Execution Requirements

For a will to be legally valid, most states require that you sign it in the presence of at least two adult witnesses, who must also sign the document. Witnesses generally should not be people who are named as beneficiaries. A small number of states recognize handwritten (holographic) wills that may not need witnesses, but these are harder to prove in court and easier to challenge.

Self-Proving Affidavit

A self-proving affidavit is a sworn statement signed by you and your witnesses before a notary and attached to your will. It eliminates the need for your witnesses to appear in court or submit separate statements during probate. Without one, the probate court will typically require at least one witness to confirm the will’s authenticity in person or through a notarized statement — a step that can delay the process, especially if a witness has moved or is difficult to locate. Adding this affidavit at the time you sign your will is a simple step that can save your executor significant time.

Trust Agreements

A trust is a legal arrangement in which you (the grantor) transfer ownership of assets to a trustee, who manages them for the benefit of one or more beneficiaries. You can serve as your own trustee during your lifetime and name a successor trustee to take over if you become incapacitated or die. The trust document spells out exactly how and when distributions should be made — for example, at certain ages, for educational expenses, or upon reaching specific milestones.

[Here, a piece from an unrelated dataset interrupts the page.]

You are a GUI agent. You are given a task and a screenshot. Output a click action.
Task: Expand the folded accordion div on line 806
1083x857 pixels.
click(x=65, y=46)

Revocable Versus Irrevocable Trusts

A revocable living trust lets you change the terms, add or remove assets, or dissolve the trust entirely during your lifetime. Because you retain control, assets in a revocable trust are still counted as yours for income tax and estate tax purposes. The primary advantage is probate avoidance — property held in the trust at your death passes directly to your beneficiaries without going through probate court, which can save time and money.

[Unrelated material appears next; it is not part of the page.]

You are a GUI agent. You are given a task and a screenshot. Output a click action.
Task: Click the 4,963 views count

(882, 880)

An irrevocable trust, by contrast, generally cannot be changed or revoked once created. Because you give up ownership and control of the assets, those assets are typically removed from your taxable estate and may be shielded from creditors. Irrevocable trusts are commonly used for estate tax planning, asset protection, and providing for beneficiaries with special needs.

Funding the Trust

Creating a trust document alone does not move your assets into it — you must separately retitle each asset in the trust’s name. For real estate, this means recording a new deed transferring the property to the trust. Bank and investment accounts need to be reopened or retitled under the trust’s name. Business interests, vehicles (where state law allows), and personal property like art or collectibles each require their own transfer process. Any asset you forget to transfer remains outside the trust and may need to go through probate.

Pour-Over Will

A pour-over will works as a safety net for your trust. It directs that any assets you own individually at the time of your death — things you never got around to transferring into the trust — are “poured over” into the trust and distributed according to its terms. These assets still pass through probate before reaching the trust, but the pour-over will ensures everything ultimately follows one set of instructions rather than being split between the will and the trust.

Power of Attorney

A power of attorney gives a person you choose (your agent) the legal authority to handle financial and legal matters on your behalf. The document specifies exactly what your agent can do — sign checks, pay bills, manage investments, file tax returns, handle real estate transactions, or run a business. Your agent has a fiduciary duty, meaning they must always act in your best interest, not their own.

Durable Versus Limited Power of Attorney

A durable power of attorney remains in effect even if you become mentally incapacitated, which is what makes it essential for estate planning. Without one, your family would need to go to court and seek a guardianship or conservatorship to manage your finances — a process that is time-consuming, expensive, and public.

A limited (or special) power of attorney restricts your agent to specific tasks, such as closing a single real estate transaction or managing one bank account. It is useful when you need someone to act for you temporarily or for a narrow purpose, but it does not provide the broad protection of a durable power of attorney.

What an Agent Cannot Do

Even with broad authority, an agent generally cannot change your will, create or modify a trust on your behalf, or make gifts from your assets unless the power of attorney document specifically grants that power. Most states also prohibit an agent from delegating their authority to someone else. These built-in restrictions protect you from unauthorized changes to your estate plan.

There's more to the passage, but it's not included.